Mattis’ determination was endorsed by Marine Commandant Gen. James T. Conway. The letters of censure were signed by Navy Secretary Donald C. Winter, who has the sole authority to issue them.

“While these three officers have served their country and corps exceedingly well for decades, their actions, inactions and decisions in the aftermath of the Haditha incident did not meet the high standards we expect of Marine senior officer leadership,” Conway said in a statement.

Although a censure letter does not force an officer to retire, it signals that the officer will never be promoted, said Gary Solis, a former Marine attorney who teaches military law at Georgetown University.

Advertisement

The 2005 Haditha incident started when a roadside bomb exploded beneath a Humvee in a Marine convoy, killing a Marine and injuring two.

Within minutes, Marines had killed five Iraqi men who had driven to the scene of the explosion and later, in “clearing” three houses while hunting for insurgents, killed 19 more Iraqis, including three women and seven children.

Murder charges have been dropped against two of the four enlisted men. A hearing officer has recommended charges be dropped against a third, and a preliminary hearing is underway here for the squad leader, Staff Sgt. Frank D. Wuterich. He faces 13 counts in the deaths.

Of the officers who were accused of dereliction, charges have been dropped against one, two others are awaiting preliminary hearings, and a fourth, Lt. Col. Jeffrey Chessani, the battalion commander, is awaiting Mattis’ decision on a hearing officer’s recommendation for a court-martial.

Huck, who is now deputy assistant commandant, had announced plans to retire. Davis and Sokoloski remain at Camp Lejeune, N.C. Davis is chief of staff to the 2nd Marine Expeditionary Force; Sokoloski is the staff judge advocate of the unit.

According to testimony during preliminary hearings for two officers, senior officers knew quickly that women and children had been killed in Haditha but thought that the deaths, while tragic, were the result of “troops in contact” with insurgents. No evidence has surfaced that any of those killed were insurgents or that insurgents had used the houses to attack Marines.

Advertisement

The Marine statement also says that Maj. Gen. Stephen T. Johnson, former commander of the 2nd Marine Expeditionary Force, has been exonerated of culpability.

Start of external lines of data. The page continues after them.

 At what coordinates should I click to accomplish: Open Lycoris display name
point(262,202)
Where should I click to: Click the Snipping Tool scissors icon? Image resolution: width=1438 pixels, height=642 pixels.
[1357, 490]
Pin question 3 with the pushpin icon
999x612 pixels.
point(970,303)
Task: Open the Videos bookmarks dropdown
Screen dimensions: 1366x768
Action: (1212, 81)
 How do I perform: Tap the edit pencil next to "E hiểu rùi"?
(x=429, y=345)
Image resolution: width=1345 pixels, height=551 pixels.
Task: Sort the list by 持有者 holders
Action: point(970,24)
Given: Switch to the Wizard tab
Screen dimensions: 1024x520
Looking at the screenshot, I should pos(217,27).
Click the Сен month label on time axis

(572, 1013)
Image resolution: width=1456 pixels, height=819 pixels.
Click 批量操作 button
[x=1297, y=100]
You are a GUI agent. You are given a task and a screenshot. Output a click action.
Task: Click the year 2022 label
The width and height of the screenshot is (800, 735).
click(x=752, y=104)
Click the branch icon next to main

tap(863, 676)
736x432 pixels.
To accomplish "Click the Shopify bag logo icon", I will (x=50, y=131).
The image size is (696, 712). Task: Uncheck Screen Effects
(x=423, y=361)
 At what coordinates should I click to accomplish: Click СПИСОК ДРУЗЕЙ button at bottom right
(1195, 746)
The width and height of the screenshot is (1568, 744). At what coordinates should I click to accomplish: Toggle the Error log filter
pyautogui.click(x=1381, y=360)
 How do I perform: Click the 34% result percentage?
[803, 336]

“The Marine Corps is taking an aggressive action to make certain that no one ever says about the Marine Corps what some sectors of the public have said about the Army with regard to the Abu Ghraib prison scandal -- that no officer ever gets punished,” said Solis.

“These letters are not usually made public,” he said in a telephone interview.

During the preliminary hearing for Chessani, Huck testified that he had been misled by Chessani’s initial report. Although it mentioned the civilian deaths, it also suggested that Chessani had gone to the scene and determined that the Iraqi deaths came either in the bomb blast or in crossfire as the Marines fought insurgents.

“There is a high level of confidence when a formal report comes through and says the battalion commander is on the scene,” Huck testified.

Huck visited Haditha two days after the killings for a routine briefing. But testimony suggests he asked few questions and accepted uncritically Chessani’s assessment that the killings occurred as Marines responded to a “complex, coordinated” attack by insurgents.

At the time, he congratulated the Marines on their reactions to the roadside bombing and their officers on the briefing they provided. Two months later, the military officials, stung by a Time magazine report that disputed the official version of events, launched an investigation.

Advertisement

The investigation by the Naval Criminal Investigative Service led to the criminal charges. After a separate investigation led by a two-star Army general, the Marine chain-of-command was criticized for missing numerous “red flags” that should have led to a more complete review of the incident.

That report, by Army Maj. Gen. Eldon Bargewell, says that “virtually no inquiry at any level of command was conducted” and that reports filed by Chessani and others were “forgotten once transmitted.”